YOUR OBJECTIVE.
Output, please, exactly those lines of the listing that come before the line with "You are a computer-use agent. Screen", along with that line itself.

RECORD SET.
*** Block opens ***

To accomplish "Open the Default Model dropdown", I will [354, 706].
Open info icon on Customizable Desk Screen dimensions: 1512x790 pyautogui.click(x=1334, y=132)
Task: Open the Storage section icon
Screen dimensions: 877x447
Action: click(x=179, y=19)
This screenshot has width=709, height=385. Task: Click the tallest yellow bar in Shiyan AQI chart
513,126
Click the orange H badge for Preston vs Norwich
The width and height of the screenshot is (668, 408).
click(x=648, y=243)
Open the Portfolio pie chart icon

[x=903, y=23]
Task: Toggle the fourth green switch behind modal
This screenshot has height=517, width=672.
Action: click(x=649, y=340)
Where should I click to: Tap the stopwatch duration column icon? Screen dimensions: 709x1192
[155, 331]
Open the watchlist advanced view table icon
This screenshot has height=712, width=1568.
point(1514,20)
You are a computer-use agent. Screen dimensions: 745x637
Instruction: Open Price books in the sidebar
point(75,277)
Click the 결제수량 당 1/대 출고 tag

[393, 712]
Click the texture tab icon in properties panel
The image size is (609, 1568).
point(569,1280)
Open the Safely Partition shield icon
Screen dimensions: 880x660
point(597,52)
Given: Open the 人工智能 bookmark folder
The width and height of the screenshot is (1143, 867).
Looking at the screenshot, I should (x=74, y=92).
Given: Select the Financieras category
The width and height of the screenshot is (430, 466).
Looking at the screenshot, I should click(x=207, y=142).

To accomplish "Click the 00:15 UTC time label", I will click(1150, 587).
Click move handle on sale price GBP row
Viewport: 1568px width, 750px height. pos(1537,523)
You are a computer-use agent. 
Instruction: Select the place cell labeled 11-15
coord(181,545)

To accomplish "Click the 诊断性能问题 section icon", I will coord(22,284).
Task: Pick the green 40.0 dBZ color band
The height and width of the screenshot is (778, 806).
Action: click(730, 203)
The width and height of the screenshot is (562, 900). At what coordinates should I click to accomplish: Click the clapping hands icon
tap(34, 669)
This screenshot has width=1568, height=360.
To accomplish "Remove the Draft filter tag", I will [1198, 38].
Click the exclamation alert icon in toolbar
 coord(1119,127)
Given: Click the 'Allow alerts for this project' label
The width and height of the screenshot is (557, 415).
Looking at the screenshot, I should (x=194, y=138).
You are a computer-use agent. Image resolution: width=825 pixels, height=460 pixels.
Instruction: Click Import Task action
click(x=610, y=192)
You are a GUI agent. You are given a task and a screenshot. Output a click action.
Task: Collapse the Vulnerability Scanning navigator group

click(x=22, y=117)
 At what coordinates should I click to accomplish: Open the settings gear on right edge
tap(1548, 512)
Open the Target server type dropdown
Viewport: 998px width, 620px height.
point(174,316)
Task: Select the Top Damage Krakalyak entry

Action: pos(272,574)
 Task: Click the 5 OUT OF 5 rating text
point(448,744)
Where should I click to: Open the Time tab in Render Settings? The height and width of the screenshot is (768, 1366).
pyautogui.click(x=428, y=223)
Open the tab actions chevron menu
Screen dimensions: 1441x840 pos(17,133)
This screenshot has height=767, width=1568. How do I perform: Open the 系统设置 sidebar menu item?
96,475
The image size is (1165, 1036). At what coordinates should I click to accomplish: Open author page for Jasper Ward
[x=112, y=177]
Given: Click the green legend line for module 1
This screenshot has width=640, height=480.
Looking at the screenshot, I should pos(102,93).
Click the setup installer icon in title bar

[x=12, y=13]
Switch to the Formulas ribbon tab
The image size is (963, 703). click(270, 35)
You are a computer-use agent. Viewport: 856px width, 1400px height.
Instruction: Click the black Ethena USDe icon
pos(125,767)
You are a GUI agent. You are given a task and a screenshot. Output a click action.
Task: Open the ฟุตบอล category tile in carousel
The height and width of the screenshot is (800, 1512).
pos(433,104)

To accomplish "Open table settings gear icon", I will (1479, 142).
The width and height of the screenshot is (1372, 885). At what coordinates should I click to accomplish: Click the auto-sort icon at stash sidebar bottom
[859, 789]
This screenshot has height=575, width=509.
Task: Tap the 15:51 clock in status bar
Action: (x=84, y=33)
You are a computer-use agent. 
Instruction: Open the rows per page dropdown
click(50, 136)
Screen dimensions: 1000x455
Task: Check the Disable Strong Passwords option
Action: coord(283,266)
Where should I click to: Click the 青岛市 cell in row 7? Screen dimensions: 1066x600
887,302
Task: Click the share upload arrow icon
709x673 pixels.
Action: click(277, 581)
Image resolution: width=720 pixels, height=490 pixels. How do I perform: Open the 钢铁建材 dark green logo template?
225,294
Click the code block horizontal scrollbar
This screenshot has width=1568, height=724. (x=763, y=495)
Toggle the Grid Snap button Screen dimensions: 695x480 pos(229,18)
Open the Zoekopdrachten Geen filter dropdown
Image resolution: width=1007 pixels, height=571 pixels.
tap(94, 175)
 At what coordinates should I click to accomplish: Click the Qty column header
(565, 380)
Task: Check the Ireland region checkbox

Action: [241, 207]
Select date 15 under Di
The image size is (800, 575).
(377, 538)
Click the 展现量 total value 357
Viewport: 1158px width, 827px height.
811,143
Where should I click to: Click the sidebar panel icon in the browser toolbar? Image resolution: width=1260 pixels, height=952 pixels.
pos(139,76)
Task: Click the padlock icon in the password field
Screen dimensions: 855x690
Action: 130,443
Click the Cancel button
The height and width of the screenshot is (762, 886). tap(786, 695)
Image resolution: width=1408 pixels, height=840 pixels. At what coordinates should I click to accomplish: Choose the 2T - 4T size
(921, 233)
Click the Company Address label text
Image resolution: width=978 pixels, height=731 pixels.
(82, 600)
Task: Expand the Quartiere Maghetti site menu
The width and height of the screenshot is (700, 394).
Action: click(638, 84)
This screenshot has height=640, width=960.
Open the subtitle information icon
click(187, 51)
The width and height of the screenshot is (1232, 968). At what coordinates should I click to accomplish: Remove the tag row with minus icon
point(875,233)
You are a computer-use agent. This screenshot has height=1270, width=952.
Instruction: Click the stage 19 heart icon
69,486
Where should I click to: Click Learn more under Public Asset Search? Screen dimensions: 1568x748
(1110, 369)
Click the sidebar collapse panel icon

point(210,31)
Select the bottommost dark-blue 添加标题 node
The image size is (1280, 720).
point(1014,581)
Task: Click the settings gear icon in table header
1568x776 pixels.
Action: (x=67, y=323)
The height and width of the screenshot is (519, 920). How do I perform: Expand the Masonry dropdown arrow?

*** Block closes ***

SOLVED PROBLEM.
To accomplish "Open the Default Model dropdown", I will [354, 706].
Open info icon on Customizable Desk Screen dimensions: 1512x790 pyautogui.click(x=1334, y=132)
Task: Open the Storage section icon
Screen dimensions: 877x447
Action: click(x=179, y=19)
This screenshot has width=709, height=385. Task: Click the tallest yellow bar in Shiyan AQI chart
513,126
Click the orange H badge for Preston vs Norwich
The width and height of the screenshot is (668, 408).
click(x=648, y=243)
Open the Portfolio pie chart icon

[x=903, y=23]
Task: Toggle the fourth green switch behind modal
This screenshot has height=517, width=672.
Action: click(x=649, y=340)
Where should I click to: Tap the stopwatch duration column icon? Screen dimensions: 709x1192
[155, 331]
Open the watchlist advanced view table icon
This screenshot has height=712, width=1568.
point(1514,20)
You are a computer-use agent. Screen dimensions: 745x637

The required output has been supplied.